The crypto market has entered a bearish phase as prices of major cryptocurrencies have fallen to a four-year low. The current downturn in the crypto market has driven several crypto firms to go out of business, while many have made severe job cuts to remain afloat.
The crypto market crisis began with the Terra debacle that saw $40 billion in investors’ money vanish from the market. At the time, the crypto market showed good resistance against such a massive collapse. However, the after-effects of the collapse had a greater impact on the crypto market, especially crypto lending firms, which many believe are responsible for the current bearish phase.
The lending crisis began in the second week of June when top lending firms started to move their funds to avoid liquidations on overleveraged positions, but the heavy selling that put bearish pressure on prices led to a further downfall.
Ryan Shea, a crypto economist at the institutional digital asset service provider Trekx, said that the lending model makes it vulnerable to volatile markets like crypto. He told Cointelegraph:
“Asset price reversals are particularly challenging to crypto lenders because their business model is very much like that of a regular bank, namely, it is based on liquidity transformation and leverage, which makes them vulnerable to bank runs.”
“During such episodes, customers spooked into thinking they may not get their money back rush to the bank and seek to withdraw their deposits.

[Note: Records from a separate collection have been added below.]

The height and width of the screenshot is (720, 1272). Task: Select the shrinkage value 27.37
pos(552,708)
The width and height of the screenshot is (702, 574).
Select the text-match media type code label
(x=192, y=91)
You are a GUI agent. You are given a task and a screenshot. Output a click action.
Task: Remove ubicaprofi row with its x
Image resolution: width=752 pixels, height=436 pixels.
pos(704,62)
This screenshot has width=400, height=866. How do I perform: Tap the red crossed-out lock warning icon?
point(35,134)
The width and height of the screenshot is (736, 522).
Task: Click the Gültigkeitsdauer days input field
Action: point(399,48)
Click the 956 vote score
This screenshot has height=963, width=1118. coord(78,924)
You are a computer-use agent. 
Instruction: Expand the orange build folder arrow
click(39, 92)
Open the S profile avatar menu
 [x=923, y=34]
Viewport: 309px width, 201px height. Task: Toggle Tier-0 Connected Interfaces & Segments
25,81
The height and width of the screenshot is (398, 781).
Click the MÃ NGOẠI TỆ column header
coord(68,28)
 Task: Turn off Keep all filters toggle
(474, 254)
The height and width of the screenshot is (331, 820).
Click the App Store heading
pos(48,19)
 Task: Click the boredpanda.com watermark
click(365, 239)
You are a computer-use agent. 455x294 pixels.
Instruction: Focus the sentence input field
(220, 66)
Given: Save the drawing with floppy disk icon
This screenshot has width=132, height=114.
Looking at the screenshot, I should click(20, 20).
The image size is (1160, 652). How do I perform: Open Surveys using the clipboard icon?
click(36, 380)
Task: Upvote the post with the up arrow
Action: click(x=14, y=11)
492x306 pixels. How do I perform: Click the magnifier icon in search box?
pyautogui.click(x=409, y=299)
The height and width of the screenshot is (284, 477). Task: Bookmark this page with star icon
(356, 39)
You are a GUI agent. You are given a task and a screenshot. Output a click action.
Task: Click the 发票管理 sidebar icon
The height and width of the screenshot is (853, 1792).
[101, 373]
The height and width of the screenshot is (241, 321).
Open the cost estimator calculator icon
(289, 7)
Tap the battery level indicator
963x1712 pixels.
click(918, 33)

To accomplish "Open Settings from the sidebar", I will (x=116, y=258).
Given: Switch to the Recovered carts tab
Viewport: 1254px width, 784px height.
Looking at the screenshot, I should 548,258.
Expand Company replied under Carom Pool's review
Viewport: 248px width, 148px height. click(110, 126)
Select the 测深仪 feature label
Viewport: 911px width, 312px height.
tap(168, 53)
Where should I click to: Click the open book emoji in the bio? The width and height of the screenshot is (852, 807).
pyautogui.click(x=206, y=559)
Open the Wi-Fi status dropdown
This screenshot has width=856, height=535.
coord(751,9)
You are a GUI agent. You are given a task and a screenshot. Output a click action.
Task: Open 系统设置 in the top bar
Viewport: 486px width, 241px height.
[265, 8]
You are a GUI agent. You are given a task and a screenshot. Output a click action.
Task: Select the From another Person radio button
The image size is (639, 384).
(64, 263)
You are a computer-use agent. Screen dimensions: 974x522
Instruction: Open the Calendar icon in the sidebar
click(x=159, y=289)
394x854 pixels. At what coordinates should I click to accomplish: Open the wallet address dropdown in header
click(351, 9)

However, banks do not keep their clients’ money in liquid form, they lend out a large portion of those deposits to borrowers (illiquid) in return for a higher yield — the difference being their revenue source,” he added.
He said that only those customers who act quickly are able to withdraw their money which is what makes liquidity crises such dramatic affairs, “which the collapse of Lehman Brothers and more recently Terra — the crypto equivalent — aptly demonstrates.”
Drawbacks of unchecked leverages
Celsius Network, a crypto lending firm that has been under regulatory scrutiny over its crypto-interest offering accounts, became the first major victim of the market crisis as it froze withdrawals on the platform June 12 in an effort to remain solvent.
The liquidity crisis for Celsius began with a massive drop in Ether (ETH) prices and by the first week of June, the platform had only 27% of its ETH liquid. Reports from different media outlets in the last week also suggested the Celsius Network has lost major backers and onboarded new attorneys amid a volatile crypto market.
Securities regulators from five United States states have reportedly opened an investigation into crypto lending platform Celsius over its decision to suspend user withdrawals.
Similarly, Babel Finance, a leading Asian lending platform that had recently completed a financing round with a $2 billion valuation, said it is facing liquidity pressure and paused withdrawals.
According to previous data from Babel, as of the end of last year, the loan balance reached more than 3 billion US dollars, the average monthly derivatives transaction volume was 800 million, and the issuance of option structured products reached more than 20 billion US dollars.
— Wu Blockchain (@WuBlockchain) June 17, 2022
Later, Babel Finance has eased some of its immediate liquidity troubles by reaching debt repayments agreements with some of its counterparties.
Three Arrow Capital, also known as 3AC, one of the leading crypto hedge funds founded in 2012 with over $18 billion worth of assets under management, is facing an insolvency crisis as well.
people think Celsius is the biggest stETH dumper but its 3AC and it isnt relatively close, they are dumping on every account and seed round address they have, most looks like its going to payback debts and outstanding borrows they have pic.twitter.com/9bZnmTXQzj
— moon (@MoonOverlord) June 14, 2022
Online chatter about 3AC being unable to meet a margin call began after it started…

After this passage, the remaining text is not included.